The workflow infrastructure that I built several years ago for my own company’s toolkit is different from most of the open source node-based graphical options insofar is that it is designed for streaming only, and nothing else. This is the opposite of the first few major versions of KNIME, which could only operate by running each step sequentially, and saving the intermediate data content each time. The true pipelining approach basically shoves everything through a pipe, and doesn’t save anything in the middle: each processing operation passes on each row to the next step as soon as it is done. Intermediate collections are stored in modestly-sized buffers, which are only stored in transient memory.

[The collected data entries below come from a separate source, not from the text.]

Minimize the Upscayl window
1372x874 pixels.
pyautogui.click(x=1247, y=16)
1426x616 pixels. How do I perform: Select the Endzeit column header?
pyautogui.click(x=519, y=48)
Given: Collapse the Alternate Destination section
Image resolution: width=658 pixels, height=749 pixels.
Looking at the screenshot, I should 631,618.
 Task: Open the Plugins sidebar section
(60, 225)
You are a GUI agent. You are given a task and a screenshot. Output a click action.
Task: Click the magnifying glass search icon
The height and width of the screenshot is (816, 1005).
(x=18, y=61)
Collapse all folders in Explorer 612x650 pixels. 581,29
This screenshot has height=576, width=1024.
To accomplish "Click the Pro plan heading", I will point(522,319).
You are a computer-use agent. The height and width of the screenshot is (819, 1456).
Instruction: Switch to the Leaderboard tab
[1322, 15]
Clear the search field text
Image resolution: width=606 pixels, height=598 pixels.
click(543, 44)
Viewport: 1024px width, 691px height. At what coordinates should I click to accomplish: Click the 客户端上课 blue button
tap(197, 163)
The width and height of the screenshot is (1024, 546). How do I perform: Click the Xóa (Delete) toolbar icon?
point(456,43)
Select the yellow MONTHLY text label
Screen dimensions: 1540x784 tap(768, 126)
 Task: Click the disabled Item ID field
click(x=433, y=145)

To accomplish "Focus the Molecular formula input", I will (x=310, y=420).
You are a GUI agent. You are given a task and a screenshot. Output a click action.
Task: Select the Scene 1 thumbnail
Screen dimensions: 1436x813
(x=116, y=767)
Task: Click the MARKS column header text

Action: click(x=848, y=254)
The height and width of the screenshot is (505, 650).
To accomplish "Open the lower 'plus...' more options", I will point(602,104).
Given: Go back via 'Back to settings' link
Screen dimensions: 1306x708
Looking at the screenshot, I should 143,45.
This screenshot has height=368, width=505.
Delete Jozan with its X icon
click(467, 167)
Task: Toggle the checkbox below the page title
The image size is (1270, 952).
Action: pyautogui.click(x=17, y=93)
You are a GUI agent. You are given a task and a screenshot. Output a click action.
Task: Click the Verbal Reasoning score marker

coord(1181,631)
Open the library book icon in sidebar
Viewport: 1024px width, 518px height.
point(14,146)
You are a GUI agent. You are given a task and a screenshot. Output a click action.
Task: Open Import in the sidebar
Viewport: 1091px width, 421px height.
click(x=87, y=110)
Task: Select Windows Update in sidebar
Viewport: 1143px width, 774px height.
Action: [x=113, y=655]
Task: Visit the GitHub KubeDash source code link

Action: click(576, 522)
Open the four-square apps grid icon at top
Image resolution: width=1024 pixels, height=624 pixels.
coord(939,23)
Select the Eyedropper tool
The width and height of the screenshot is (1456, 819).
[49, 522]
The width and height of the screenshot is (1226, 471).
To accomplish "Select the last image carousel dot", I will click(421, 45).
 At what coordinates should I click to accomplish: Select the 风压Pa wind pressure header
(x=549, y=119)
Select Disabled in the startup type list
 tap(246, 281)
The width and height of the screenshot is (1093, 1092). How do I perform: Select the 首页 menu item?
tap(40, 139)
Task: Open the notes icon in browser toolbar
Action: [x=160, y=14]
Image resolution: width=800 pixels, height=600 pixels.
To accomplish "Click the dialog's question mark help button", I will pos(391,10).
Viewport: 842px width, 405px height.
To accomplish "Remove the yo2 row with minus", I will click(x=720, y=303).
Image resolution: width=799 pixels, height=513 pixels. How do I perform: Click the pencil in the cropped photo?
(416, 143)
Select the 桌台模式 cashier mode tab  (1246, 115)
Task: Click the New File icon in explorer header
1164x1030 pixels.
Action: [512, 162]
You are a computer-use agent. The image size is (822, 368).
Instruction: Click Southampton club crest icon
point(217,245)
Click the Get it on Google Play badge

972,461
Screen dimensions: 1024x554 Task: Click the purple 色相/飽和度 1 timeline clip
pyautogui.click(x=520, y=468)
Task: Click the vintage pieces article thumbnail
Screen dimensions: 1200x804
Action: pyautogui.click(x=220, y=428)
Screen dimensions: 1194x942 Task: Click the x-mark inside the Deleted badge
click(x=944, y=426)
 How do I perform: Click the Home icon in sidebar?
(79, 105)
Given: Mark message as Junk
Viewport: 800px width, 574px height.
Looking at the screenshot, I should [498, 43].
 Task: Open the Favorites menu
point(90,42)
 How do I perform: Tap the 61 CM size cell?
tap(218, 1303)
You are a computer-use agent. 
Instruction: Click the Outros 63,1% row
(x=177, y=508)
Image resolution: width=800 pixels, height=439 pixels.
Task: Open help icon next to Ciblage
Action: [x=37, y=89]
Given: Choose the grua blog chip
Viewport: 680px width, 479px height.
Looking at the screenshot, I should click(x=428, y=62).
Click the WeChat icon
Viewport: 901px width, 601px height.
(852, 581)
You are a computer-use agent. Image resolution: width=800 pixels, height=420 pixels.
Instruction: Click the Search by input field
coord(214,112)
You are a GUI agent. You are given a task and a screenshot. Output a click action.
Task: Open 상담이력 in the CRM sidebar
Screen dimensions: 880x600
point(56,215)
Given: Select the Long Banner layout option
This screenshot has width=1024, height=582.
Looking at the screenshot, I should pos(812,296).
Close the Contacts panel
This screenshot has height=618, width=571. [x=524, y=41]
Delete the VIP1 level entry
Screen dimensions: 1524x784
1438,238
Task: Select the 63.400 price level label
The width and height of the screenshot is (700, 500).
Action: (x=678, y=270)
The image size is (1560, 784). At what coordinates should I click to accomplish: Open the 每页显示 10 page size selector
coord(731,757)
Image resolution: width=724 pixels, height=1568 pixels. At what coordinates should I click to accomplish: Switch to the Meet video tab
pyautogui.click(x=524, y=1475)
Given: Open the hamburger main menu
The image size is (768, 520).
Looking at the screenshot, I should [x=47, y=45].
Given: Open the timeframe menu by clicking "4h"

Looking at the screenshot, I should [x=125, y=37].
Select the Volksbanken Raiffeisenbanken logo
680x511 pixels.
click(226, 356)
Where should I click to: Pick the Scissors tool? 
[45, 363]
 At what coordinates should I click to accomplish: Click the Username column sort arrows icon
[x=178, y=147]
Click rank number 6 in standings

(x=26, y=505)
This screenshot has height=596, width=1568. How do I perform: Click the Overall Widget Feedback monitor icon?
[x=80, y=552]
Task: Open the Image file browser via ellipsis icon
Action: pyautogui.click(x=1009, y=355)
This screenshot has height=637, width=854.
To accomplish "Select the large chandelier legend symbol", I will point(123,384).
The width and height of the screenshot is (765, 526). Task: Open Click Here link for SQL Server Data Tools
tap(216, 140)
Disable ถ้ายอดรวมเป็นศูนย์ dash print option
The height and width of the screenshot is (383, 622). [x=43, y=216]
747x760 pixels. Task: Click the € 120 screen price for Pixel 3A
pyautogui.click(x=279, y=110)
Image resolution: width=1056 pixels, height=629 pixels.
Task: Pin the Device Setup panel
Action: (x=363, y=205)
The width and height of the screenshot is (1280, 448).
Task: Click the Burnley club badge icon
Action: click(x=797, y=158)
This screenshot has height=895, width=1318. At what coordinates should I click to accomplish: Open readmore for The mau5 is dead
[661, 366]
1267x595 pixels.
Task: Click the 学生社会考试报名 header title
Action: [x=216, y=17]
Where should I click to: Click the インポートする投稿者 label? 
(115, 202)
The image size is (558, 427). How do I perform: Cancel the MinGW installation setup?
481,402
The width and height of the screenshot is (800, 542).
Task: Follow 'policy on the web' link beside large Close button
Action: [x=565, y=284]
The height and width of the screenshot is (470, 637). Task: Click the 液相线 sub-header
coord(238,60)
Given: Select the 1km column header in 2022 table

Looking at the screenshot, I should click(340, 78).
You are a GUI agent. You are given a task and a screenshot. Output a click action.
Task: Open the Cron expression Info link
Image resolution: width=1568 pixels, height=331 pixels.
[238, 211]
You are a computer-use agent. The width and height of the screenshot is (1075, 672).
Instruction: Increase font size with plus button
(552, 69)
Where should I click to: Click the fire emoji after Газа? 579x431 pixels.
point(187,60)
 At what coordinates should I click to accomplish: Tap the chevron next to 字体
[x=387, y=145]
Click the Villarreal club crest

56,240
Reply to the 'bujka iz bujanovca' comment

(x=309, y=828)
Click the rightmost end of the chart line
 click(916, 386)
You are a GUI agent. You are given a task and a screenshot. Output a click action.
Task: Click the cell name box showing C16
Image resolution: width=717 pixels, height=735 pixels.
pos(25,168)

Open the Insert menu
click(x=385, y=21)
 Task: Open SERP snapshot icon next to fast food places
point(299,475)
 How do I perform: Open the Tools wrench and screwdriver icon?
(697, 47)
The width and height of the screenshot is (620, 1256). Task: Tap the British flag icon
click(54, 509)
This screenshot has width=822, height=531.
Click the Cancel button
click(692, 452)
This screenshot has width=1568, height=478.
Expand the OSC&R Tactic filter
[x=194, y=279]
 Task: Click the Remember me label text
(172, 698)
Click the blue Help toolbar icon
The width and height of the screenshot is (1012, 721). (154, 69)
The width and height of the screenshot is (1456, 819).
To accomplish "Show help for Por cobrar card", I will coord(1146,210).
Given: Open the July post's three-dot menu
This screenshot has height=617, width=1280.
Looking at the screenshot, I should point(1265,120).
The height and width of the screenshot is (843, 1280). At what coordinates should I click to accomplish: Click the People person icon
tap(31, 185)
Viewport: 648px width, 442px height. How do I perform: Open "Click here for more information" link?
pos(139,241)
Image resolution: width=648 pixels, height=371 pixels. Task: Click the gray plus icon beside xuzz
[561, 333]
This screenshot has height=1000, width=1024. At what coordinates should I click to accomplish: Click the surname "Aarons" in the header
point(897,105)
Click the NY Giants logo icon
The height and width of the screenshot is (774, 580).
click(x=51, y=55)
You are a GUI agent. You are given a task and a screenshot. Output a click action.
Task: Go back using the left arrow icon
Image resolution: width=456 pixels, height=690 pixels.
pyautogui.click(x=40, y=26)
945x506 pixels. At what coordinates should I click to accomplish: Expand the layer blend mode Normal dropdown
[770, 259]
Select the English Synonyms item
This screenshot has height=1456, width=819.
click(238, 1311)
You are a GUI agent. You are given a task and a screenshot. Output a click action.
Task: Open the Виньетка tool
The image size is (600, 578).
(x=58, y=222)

Pipelines are typically terminated by a file writer of some kind, which saves the final results. The benefits of a true pipelining architecture are high degree of parallelism (i.e. multitasking happens for free) and the lack of need to store an extra copy of the data for each node in the workflow, which lends itself toward high efficiency (though not always). There is heated debate as to whether this generally matters, and of course it depends: sometimes the benefits of true pipelining are negligible (e.g. for small datasets), and sometimes caching intermediates is a good thing (e.g. a long calculation at an early step which should ideally not be repeated). The other drawback of true pipelining is that some kinds of operations are incompatible with it: sorting being a good example (you have to wait for all of the data to pile up before anything can be handed off to the next node, which makes it blocking by definition). The decision to go with true pipelining has influenced the design of all the operations so far, because each of the data flow algorithms have been thought through with the very explicit purpose of making sure that complex problems using large datasets can be solved without breaking the paradigm (unless there’s absolutely no other way, though that happens less often than you might think).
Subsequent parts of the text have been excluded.